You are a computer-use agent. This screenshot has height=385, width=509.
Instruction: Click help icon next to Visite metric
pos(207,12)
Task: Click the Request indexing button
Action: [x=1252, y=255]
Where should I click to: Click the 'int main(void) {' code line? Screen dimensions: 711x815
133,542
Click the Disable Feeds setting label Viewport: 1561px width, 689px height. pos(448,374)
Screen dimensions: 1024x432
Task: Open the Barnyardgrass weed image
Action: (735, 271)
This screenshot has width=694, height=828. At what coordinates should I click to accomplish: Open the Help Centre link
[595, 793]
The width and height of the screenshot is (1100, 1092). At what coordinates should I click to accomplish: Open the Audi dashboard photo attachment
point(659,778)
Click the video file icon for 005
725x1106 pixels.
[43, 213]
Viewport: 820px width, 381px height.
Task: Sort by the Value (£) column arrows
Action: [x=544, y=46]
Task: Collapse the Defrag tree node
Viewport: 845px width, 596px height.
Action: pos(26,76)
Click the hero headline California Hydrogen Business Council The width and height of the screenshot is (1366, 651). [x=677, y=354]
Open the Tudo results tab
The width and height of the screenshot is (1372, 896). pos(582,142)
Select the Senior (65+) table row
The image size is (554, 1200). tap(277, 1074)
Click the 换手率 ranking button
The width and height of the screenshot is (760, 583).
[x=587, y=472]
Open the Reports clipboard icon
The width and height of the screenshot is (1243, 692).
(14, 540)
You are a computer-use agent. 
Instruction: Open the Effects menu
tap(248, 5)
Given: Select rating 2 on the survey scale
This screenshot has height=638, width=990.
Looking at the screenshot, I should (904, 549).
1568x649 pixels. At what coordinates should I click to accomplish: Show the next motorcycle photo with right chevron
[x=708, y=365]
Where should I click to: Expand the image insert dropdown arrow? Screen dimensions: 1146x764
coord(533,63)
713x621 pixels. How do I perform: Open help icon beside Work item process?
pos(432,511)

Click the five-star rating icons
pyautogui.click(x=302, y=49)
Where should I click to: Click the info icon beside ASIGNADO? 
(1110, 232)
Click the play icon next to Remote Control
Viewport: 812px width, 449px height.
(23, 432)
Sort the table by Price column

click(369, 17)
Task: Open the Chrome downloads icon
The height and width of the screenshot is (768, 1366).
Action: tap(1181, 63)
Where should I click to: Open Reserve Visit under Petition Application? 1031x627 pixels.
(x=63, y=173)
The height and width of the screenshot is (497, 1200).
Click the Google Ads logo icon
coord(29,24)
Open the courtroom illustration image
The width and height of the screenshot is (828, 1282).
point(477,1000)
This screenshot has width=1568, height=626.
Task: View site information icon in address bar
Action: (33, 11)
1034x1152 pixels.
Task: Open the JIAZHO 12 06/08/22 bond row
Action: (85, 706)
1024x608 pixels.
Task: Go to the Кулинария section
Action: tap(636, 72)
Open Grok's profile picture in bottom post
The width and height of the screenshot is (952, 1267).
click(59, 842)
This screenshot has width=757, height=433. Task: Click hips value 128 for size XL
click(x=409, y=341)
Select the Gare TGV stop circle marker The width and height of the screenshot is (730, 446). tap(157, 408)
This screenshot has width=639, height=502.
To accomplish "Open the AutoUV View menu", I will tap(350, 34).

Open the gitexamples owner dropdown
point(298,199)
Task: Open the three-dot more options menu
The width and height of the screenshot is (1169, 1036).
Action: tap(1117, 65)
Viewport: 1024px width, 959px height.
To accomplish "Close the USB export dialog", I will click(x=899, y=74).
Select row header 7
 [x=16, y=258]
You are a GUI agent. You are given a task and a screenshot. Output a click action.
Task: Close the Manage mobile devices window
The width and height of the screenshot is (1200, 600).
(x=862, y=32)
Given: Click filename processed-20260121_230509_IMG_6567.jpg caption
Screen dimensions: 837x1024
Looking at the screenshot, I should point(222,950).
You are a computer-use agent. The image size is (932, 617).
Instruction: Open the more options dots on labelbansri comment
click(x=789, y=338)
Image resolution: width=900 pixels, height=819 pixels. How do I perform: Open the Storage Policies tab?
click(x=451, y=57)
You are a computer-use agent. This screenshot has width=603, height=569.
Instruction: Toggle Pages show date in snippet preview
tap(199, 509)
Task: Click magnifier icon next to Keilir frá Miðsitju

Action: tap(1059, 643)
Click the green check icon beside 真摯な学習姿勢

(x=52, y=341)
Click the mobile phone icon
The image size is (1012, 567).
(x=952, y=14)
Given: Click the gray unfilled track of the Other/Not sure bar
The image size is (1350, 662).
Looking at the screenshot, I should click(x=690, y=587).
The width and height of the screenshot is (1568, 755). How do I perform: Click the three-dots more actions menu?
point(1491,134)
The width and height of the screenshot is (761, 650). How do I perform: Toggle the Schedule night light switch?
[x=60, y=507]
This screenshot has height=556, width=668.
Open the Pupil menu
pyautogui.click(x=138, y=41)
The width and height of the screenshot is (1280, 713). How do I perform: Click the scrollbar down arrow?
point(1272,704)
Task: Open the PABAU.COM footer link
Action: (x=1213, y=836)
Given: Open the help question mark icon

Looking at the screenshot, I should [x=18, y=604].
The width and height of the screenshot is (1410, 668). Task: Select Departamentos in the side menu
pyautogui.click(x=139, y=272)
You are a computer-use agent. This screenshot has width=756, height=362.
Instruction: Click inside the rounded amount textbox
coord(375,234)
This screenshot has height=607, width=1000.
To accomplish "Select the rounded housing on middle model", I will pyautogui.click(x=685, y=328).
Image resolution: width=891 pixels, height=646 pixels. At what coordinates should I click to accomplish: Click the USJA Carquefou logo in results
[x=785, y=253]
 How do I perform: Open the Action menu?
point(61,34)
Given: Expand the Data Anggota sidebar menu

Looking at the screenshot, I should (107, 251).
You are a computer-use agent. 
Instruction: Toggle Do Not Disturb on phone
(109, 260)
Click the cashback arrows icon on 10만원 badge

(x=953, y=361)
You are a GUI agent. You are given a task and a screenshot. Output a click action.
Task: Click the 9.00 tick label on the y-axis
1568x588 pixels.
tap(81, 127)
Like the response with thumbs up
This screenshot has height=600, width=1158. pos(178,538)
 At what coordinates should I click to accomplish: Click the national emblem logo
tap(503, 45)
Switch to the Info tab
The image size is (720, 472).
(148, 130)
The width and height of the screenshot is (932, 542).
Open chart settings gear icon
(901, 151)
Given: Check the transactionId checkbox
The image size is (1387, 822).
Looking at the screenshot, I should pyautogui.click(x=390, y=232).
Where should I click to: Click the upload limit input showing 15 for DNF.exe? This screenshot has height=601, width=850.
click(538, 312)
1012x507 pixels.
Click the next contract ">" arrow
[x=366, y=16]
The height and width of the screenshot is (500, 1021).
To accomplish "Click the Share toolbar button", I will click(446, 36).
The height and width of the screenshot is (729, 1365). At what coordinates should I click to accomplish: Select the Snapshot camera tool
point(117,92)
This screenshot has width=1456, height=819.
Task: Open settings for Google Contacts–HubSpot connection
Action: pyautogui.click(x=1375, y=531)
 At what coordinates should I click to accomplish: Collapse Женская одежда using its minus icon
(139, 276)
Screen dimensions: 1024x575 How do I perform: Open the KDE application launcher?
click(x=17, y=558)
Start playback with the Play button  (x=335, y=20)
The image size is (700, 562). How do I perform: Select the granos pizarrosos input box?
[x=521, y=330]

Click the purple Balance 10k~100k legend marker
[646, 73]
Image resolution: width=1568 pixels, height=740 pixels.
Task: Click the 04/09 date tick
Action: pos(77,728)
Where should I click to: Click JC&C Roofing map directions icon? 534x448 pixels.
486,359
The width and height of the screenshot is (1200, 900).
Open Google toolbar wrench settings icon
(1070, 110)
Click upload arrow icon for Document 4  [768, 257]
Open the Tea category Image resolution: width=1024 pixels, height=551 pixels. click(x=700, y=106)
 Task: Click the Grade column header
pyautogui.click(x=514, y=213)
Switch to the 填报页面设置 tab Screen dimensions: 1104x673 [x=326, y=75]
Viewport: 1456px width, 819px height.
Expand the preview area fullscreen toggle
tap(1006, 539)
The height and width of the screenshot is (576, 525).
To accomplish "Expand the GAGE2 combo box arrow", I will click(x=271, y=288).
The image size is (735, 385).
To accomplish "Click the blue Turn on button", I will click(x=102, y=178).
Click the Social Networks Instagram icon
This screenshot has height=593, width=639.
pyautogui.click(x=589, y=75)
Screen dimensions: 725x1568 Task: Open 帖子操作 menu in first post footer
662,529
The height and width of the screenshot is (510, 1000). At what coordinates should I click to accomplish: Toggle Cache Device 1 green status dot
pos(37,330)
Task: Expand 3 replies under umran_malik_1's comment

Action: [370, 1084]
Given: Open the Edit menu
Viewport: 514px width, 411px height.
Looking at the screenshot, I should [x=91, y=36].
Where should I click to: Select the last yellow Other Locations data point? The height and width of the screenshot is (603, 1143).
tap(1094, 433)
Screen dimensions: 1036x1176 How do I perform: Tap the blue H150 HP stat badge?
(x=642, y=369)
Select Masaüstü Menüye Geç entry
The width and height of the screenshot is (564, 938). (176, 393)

WORK REQUEST:
Write out every line of the data that holds the word "will".

REPLY TO THE EXERCISE:
To accomplish "Open the AutoUV View menu", I will tap(350, 34).
To accomplish "Close the USB export dialog", I will click(x=899, y=74).
To accomplish "Select the rounded housing on middle model", I will pyautogui.click(x=685, y=328).
To accomplish "Click the Share toolbar button", I will click(446, 36).
To accomplish "Expand the GAGE2 combo box arrow", I will click(x=271, y=288).
To accomplish "Click the blue Turn on button", I will click(x=102, y=178).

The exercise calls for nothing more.